◆ GIVEN TASK
Retype every one of the saved data entries below, line for line, without changing a single character.

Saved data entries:
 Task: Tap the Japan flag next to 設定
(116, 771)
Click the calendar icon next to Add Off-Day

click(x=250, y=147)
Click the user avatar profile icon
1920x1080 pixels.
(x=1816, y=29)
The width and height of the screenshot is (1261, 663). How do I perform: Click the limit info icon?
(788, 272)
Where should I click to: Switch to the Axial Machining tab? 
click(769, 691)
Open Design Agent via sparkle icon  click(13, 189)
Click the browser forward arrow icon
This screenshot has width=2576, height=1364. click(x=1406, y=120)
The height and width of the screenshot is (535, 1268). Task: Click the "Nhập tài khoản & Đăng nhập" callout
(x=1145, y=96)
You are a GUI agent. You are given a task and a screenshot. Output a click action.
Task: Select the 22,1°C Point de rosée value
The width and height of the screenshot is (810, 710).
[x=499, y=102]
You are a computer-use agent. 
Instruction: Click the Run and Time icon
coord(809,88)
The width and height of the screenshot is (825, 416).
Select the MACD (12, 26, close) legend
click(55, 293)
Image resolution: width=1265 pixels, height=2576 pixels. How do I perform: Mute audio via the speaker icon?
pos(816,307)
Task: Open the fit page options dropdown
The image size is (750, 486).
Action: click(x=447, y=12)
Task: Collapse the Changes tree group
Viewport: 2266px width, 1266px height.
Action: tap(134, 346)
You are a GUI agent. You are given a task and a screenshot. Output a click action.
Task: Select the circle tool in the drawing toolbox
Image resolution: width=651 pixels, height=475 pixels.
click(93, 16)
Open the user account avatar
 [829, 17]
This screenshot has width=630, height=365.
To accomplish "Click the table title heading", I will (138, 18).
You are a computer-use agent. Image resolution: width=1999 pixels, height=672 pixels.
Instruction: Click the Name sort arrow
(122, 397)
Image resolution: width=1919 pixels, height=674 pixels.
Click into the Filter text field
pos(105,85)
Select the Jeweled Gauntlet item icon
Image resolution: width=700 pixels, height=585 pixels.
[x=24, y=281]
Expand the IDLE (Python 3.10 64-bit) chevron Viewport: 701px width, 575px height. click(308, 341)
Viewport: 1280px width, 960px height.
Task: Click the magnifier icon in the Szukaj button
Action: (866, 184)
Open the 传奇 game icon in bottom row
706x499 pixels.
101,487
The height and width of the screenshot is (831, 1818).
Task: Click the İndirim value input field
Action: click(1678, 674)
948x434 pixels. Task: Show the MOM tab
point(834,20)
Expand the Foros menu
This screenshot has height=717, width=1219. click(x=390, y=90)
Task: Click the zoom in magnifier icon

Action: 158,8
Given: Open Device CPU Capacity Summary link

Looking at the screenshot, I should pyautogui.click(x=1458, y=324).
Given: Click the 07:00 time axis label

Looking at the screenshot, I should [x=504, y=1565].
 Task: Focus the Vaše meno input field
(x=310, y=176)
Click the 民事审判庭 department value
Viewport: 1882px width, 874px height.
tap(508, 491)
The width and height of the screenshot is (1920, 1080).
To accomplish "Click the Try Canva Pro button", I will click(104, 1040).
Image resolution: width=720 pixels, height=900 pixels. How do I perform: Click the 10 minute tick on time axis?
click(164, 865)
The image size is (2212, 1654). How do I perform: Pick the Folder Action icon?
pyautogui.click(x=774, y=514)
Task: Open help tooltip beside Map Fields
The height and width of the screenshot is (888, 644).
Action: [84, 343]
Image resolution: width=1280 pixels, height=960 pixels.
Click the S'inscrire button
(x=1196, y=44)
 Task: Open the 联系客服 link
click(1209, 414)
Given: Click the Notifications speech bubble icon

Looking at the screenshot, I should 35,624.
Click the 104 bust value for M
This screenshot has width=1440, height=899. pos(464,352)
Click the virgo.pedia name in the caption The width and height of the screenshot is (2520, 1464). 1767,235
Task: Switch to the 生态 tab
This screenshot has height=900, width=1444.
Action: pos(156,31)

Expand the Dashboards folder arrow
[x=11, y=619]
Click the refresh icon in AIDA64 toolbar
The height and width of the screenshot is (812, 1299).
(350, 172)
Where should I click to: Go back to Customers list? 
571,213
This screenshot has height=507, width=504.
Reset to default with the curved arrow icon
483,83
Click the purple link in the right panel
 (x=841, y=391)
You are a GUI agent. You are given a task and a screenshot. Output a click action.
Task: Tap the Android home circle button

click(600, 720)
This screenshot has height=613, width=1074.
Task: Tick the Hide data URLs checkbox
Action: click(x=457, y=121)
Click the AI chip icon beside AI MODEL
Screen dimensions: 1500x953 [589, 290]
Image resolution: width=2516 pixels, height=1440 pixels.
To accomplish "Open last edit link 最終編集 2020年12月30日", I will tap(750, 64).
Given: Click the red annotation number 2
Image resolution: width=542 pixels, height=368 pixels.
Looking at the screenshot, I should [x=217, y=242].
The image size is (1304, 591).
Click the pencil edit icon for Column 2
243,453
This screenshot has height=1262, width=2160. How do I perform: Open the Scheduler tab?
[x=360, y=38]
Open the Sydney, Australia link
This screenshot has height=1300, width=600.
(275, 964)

◆ SOLUTION FOR THIS TASK
 Task: Tap the Japan flag next to 設定
(116, 771)
Click the calendar icon next to Add Off-Day

click(x=250, y=147)
Click the user avatar profile icon
1920x1080 pixels.
(x=1816, y=29)
The width and height of the screenshot is (1261, 663). How do I perform: Click the limit info icon?
(788, 272)
Where should I click to: Switch to the Axial Machining tab? 
click(769, 691)
Open Design Agent via sparkle icon  click(13, 189)
Click the browser forward arrow icon
This screenshot has width=2576, height=1364. click(x=1406, y=120)
The height and width of the screenshot is (535, 1268). Task: Click the "Nhập tài khoản & Đăng nhập" callout
(x=1145, y=96)
You are a GUI agent. You are given a task and a screenshot. Output a click action.
Task: Select the 22,1°C Point de rosée value
The width and height of the screenshot is (810, 710).
[x=499, y=102]
You are a computer-use agent. 
Instruction: Click the Run and Time icon
coord(809,88)
The width and height of the screenshot is (825, 416).
Select the MACD (12, 26, close) legend
click(55, 293)
Image resolution: width=1265 pixels, height=2576 pixels. How do I perform: Mute audio via the speaker icon?
pos(816,307)
Task: Open the fit page options dropdown
The image size is (750, 486).
Action: click(x=447, y=12)
Task: Collapse the Changes tree group
Viewport: 2266px width, 1266px height.
Action: tap(134, 346)
You are a GUI agent. You are given a task and a screenshot. Output a click action.
Task: Select the circle tool in the drawing toolbox
Image resolution: width=651 pixels, height=475 pixels.
click(93, 16)
Open the user account avatar
 [829, 17]
This screenshot has width=630, height=365.
To accomplish "Click the table title heading", I will (138, 18).
You are a computer-use agent. Image resolution: width=1999 pixels, height=672 pixels.
Instruction: Click the Name sort arrow
(122, 397)
Image resolution: width=1919 pixels, height=674 pixels.
Click into the Filter text field
pos(105,85)
Select the Jeweled Gauntlet item icon
Image resolution: width=700 pixels, height=585 pixels.
[x=24, y=281]
Expand the IDLE (Python 3.10 64-bit) chevron Viewport: 701px width, 575px height. click(308, 341)
Viewport: 1280px width, 960px height.
Task: Click the magnifier icon in the Szukaj button
Action: (866, 184)
Open the 传奇 game icon in bottom row
706x499 pixels.
101,487
The height and width of the screenshot is (831, 1818).
Task: Click the İndirim value input field
Action: click(1678, 674)
948x434 pixels. Task: Show the MOM tab
point(834,20)
Expand the Foros menu
This screenshot has height=717, width=1219. click(x=390, y=90)
Task: Click the zoom in magnifier icon

Action: 158,8
Given: Open Device CPU Capacity Summary link

Looking at the screenshot, I should pyautogui.click(x=1458, y=324).
Given: Click the 07:00 time axis label

Looking at the screenshot, I should [x=504, y=1565].
 Task: Focus the Vaše meno input field
(x=310, y=176)
Click the 民事审判庭 department value
Viewport: 1882px width, 874px height.
tap(508, 491)
The width and height of the screenshot is (1920, 1080).
To accomplish "Click the Try Canva Pro button", I will click(104, 1040).
Image resolution: width=720 pixels, height=900 pixels. How do I perform: Click the 10 minute tick on time axis?
click(164, 865)
The image size is (2212, 1654). How do I perform: Pick the Folder Action icon?
pyautogui.click(x=774, y=514)
Task: Open help tooltip beside Map Fields
The height and width of the screenshot is (888, 644).
Action: [84, 343]
Image resolution: width=1280 pixels, height=960 pixels.
Click the S'inscrire button
(x=1196, y=44)
 Task: Open the 联系客服 link
click(1209, 414)
Given: Click the Notifications speech bubble icon

Looking at the screenshot, I should 35,624.
Click the 104 bust value for M
This screenshot has width=1440, height=899. pos(464,352)
Click the virgo.pedia name in the caption The width and height of the screenshot is (2520, 1464). 1767,235
Task: Switch to the 生态 tab
This screenshot has height=900, width=1444.
Action: pos(156,31)

Expand the Dashboards folder arrow
[x=11, y=619]
Click the refresh icon in AIDA64 toolbar
The height and width of the screenshot is (812, 1299).
(350, 172)
Where should I click to: Go back to Customers list? 
571,213
This screenshot has height=507, width=504.
Reset to default with the curved arrow icon
483,83
Click the purple link in the right panel
 (x=841, y=391)
You are a GUI agent. You are given a task and a screenshot. Output a click action.
Task: Tap the Android home circle button

click(600, 720)
This screenshot has height=613, width=1074.
Task: Tick the Hide data URLs checkbox
Action: click(x=457, y=121)
Click the AI chip icon beside AI MODEL
Screen dimensions: 1500x953 [589, 290]
Image resolution: width=2516 pixels, height=1440 pixels.
To accomplish "Open last edit link 最終編集 2020年12月30日", I will tap(750, 64).
Given: Click the red annotation number 2
Image resolution: width=542 pixels, height=368 pixels.
Looking at the screenshot, I should [x=217, y=242].
The image size is (1304, 591).
Click the pencil edit icon for Column 2
243,453
This screenshot has height=1262, width=2160. How do I perform: Open the Scheduler tab?
[x=360, y=38]
Open the Sydney, Australia link
This screenshot has height=1300, width=600.
(275, 964)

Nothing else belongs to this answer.